● **EXTRAIT DU DOCUMENT**
++++++++

Editions Capricci, 2010
C'est l'histoire d'un film. Celui que Charlie Chaplin a consacré au nazisme, son premier film parlant. L'auteur montre et démonte la richesse et la précision de ce film, souvent sous-estimées. Le film fait rire, mais il fait aussi penser à ce qui fait rire.
Jean Narboni prend le parti de prendre Chaplin au sérieux, chaque plan, chaque dialogue. Tout y passe et le produit de cette analyse attentionée est impressionnant : les noms (de personnes, de pays), la ressemblance entre l'acteur et le dictateur (la fameuse moustache), la réception du film dès que la nouvelle du tournage fut connue, la science des longs monologues, la bande-son (l'exploitation subtile de Lohengrin de Wagner), la langue des personnages (ce n'est pas de l'allemand mais une purée sonore d'où émergent quelques mots-clés de la langue des nazis, c'est un idéal-type du discours totalitaire), etc.

++++++++

● **EXTRAITS DE DONNÉES**

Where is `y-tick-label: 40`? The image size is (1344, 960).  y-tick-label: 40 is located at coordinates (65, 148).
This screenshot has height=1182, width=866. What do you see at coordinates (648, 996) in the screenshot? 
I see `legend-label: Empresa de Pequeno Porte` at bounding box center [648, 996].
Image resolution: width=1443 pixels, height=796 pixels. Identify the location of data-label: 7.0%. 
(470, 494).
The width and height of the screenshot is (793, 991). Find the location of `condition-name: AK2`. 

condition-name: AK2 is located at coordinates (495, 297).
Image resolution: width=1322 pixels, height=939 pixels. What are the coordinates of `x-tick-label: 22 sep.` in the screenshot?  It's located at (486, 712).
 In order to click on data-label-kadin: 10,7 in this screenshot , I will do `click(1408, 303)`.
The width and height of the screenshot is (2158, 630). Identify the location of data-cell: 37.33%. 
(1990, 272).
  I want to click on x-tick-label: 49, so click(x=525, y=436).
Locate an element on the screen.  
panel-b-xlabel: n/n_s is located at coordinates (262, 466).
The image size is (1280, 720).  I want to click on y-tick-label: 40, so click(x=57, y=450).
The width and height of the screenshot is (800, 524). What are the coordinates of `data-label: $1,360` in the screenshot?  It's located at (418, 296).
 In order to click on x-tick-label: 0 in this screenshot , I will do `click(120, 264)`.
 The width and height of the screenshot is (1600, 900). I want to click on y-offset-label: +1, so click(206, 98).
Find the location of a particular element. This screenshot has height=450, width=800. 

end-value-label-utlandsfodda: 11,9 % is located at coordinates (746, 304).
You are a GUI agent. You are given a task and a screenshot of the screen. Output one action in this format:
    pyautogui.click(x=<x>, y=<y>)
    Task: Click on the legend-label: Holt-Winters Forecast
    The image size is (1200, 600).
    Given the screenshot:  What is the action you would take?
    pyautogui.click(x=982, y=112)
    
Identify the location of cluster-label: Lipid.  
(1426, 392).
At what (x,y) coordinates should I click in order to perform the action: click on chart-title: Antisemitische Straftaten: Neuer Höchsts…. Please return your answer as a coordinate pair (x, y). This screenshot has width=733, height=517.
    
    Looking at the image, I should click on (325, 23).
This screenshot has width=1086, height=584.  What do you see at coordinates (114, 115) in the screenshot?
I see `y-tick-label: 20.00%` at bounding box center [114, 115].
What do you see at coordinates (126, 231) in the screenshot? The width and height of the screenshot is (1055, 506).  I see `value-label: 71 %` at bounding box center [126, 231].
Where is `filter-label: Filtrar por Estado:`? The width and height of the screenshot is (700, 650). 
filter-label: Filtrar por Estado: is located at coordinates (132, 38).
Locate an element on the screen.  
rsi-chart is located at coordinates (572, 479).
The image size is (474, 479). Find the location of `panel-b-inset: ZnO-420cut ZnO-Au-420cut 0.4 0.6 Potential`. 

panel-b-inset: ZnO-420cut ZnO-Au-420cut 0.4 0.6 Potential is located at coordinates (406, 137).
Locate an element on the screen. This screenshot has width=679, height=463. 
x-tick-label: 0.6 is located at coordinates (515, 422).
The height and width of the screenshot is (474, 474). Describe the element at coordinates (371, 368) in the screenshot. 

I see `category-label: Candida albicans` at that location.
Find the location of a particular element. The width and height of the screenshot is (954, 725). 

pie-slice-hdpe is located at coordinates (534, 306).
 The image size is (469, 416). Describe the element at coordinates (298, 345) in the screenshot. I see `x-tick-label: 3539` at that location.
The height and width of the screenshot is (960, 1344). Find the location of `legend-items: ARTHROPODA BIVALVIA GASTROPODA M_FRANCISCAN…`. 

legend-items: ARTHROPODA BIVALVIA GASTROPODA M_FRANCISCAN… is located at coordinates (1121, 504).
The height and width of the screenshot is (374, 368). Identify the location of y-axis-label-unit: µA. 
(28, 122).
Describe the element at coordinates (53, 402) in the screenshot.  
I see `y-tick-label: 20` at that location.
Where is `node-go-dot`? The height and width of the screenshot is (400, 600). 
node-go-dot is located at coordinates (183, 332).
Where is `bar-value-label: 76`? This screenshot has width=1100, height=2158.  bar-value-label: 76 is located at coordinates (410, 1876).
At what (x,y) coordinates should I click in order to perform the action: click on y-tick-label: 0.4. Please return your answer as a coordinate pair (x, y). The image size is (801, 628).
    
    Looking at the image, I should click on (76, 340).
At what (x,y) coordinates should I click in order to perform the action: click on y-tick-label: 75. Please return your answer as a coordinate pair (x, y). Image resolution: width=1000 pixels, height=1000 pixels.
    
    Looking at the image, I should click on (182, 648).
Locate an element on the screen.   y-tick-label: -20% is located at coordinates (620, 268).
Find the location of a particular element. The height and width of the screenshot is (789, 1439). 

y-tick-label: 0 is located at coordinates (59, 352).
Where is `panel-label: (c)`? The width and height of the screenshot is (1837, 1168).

++++++++

● **TRAVAIL DEMANDÉ**
**1.** D'après l'extrait du document, en quoi consiste la langue parlée par les personnages du film de Chaplin ? Expliquez en une à trois phrases pourquoi elle n'est pas de l'allemand.
**2.** Répondez brièvement à partir de l'extrait du document.
(a) Quel éditeur et quelle année sont indiqués en tête ?
(b) Quelle place ce film occupe-t-il parmi les films de Chaplin ?
(c) Quelle œuvre de Wagner est citée à propos de la bande-son ?

● **RÉPONSES NUMÉROTÉES**
**1.** Ce n'est pas de l'allemand, mais une purée sonore d'où émergent quelques mots-clés de la langue des nazis. L'extrait y voit un idéal-type du discours totalitaire.

**2.**
(a) Les Editions Capricci, 2010.
(b) C'est son premier film parlant.
(c) Lohengrin.